Though it’s common to hear people talking about “DevOps teams” — or see job postings for “DevOps” — to leaders of this technology movement, the phrase is like the sound of fingernails on a chalkboard. If you wonder why, it's worth reading Jez Humble's oft-cited blog post, There's No Such Thing as a “DevOps" Team.

So why do those in the know freely talk about a DevOps toolchain? It’s because a common toolchain helps developers and IT operations people work together more collaboratively to achieve the goals of the business.

DevOps Team: Just Another Silo

The problem with hiring or designating a DevOps team is that you’re creating a new silo to deal with a problem that has its origins in the existence of silos.

Let’s back up for a moment. DevOps came about because a few developers, IT ops people and business managers wanted to resolve a glaring problem: When developers write code without reference to how it will be released, and then leave it to operations to run that code in the real world, the result is software that’s buggy, breaks other code, or breaks the network. In other words, this model impedes business progress.

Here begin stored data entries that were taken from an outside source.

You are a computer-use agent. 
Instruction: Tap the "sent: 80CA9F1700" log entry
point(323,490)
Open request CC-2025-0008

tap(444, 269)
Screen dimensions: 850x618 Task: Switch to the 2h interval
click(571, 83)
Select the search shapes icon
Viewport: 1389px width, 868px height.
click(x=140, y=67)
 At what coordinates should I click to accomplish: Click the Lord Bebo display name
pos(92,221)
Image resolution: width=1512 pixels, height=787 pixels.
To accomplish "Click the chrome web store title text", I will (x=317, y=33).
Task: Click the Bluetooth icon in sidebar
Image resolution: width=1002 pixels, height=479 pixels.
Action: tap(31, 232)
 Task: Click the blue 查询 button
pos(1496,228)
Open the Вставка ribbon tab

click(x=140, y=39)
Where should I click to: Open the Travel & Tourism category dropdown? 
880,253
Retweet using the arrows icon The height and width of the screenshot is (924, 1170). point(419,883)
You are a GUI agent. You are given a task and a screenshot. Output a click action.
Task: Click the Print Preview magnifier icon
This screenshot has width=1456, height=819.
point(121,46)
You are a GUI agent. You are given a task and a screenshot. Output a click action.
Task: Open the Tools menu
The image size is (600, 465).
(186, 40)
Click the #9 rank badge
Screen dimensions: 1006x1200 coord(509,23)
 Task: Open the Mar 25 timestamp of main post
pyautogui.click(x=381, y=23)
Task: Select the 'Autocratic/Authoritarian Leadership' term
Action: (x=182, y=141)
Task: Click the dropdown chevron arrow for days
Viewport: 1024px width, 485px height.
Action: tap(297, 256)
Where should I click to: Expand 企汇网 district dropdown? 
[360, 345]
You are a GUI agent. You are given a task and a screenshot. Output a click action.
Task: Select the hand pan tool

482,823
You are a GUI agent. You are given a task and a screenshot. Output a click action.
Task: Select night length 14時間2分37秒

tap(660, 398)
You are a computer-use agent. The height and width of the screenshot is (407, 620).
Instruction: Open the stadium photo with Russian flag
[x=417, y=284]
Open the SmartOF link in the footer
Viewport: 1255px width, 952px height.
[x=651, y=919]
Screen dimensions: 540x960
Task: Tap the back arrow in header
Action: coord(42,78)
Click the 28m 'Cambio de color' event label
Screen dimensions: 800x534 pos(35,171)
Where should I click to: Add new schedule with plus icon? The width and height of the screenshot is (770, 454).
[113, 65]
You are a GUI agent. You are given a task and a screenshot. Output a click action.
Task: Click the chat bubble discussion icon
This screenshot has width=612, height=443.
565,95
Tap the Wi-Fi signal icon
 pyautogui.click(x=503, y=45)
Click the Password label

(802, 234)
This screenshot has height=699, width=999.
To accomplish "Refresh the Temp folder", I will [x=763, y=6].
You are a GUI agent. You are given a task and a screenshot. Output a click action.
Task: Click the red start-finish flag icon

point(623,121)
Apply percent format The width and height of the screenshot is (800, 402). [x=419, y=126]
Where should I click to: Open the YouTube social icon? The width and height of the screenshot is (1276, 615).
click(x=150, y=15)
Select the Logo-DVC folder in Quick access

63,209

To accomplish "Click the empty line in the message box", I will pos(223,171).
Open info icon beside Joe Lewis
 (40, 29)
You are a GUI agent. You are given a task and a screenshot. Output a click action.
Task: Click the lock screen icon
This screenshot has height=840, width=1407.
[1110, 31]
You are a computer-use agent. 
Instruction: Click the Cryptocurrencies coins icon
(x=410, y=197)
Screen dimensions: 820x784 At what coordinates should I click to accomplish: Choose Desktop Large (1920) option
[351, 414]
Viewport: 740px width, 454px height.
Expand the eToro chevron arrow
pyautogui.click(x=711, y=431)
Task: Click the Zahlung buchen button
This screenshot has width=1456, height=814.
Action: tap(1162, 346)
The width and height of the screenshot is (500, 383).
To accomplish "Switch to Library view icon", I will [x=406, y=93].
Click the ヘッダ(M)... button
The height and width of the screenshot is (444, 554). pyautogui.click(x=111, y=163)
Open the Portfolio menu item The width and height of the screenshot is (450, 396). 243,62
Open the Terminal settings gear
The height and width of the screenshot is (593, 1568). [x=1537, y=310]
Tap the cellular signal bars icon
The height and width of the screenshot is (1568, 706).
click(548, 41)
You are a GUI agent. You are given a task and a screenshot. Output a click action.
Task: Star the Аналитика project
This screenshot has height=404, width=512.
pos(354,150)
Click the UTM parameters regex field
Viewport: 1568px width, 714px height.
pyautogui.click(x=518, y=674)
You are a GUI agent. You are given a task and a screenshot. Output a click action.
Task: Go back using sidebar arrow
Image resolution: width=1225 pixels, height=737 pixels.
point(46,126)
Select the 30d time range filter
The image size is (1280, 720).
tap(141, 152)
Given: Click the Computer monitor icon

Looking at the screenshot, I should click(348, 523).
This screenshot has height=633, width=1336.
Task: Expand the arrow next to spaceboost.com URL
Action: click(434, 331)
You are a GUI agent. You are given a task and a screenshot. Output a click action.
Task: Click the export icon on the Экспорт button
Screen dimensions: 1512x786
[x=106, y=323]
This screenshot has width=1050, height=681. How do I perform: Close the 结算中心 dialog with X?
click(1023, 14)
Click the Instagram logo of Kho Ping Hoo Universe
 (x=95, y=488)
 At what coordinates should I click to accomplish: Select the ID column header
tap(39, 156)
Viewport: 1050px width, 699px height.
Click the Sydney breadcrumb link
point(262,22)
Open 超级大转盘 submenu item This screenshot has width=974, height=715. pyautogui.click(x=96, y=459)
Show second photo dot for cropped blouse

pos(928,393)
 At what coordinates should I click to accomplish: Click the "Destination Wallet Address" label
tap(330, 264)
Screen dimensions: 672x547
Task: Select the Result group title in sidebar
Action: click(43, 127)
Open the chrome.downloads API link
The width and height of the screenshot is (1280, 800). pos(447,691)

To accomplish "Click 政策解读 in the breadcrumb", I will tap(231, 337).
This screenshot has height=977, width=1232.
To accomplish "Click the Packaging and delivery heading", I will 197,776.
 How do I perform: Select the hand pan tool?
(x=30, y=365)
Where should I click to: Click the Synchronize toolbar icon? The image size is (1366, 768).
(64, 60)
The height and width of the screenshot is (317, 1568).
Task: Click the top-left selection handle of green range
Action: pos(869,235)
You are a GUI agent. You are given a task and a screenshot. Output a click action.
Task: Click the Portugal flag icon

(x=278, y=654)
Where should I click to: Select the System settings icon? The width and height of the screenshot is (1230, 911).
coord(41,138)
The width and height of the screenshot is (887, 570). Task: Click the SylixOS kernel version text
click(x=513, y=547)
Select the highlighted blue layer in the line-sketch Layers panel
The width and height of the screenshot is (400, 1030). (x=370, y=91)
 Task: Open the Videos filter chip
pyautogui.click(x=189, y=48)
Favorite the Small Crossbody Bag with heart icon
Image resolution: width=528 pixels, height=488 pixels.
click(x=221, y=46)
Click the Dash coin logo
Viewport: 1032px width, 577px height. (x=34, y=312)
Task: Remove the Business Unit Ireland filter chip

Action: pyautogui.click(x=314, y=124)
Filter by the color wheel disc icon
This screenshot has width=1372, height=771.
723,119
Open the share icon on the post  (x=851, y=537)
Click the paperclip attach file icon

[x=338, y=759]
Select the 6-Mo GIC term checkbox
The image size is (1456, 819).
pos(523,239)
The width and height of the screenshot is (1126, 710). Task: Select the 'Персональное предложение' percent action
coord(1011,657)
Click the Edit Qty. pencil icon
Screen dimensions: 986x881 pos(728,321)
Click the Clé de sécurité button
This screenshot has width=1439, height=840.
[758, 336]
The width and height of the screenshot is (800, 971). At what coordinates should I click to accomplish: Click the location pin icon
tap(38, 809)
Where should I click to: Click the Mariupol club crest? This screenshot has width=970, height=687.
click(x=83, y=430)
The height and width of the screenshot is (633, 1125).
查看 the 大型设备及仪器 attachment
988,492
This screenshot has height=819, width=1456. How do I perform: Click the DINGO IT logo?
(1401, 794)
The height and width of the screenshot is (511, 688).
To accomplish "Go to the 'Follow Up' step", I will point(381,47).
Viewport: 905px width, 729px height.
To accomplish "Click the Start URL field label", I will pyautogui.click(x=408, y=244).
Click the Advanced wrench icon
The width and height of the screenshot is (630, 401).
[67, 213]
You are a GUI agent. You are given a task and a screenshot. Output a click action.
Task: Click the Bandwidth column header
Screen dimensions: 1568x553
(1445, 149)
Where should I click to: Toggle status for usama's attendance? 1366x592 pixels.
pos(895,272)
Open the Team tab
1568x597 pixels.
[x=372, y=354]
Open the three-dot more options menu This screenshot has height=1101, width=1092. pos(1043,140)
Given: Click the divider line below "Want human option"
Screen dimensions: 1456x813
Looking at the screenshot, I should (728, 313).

The answer isn’t building a whole new team to "do DevOps" — that doesn’t facilitate better communications between developers and IT operations people. Furthermore, the new “DevOps team” can end up with a huge backlog of tasks that development can't do and operations won't do (or vice versa).

A DevOps Toolchain Supports Collaboration

Instead of creating a third silo, Humble recommends that developers and operations people learn about each other’s workflows and tools. Have devs work on the ops teams for a while; have ops people go to the dev team’s standups and demos; run lunch and learn sessions. Most important of all, share the responsibility for releasing code that works, Humble says. For example, have developers carry pagers and act as support when their code is released.

If development and IT operations are to work together effectively, they’ll need shared tools to manage the software lifecycle from development all the way through to production. The DevOps toolchain must cover provisioning, configuration management, code check-in, orchestration, monitoring and metrics.

DevOps, then, isn’t a functional area. Nor is it a separate team, or a specific person. It’s the approach that says developers and IT operations people must share responsibility for delivering software that answers business needs and goals. The DevOps toolchain supports that approach.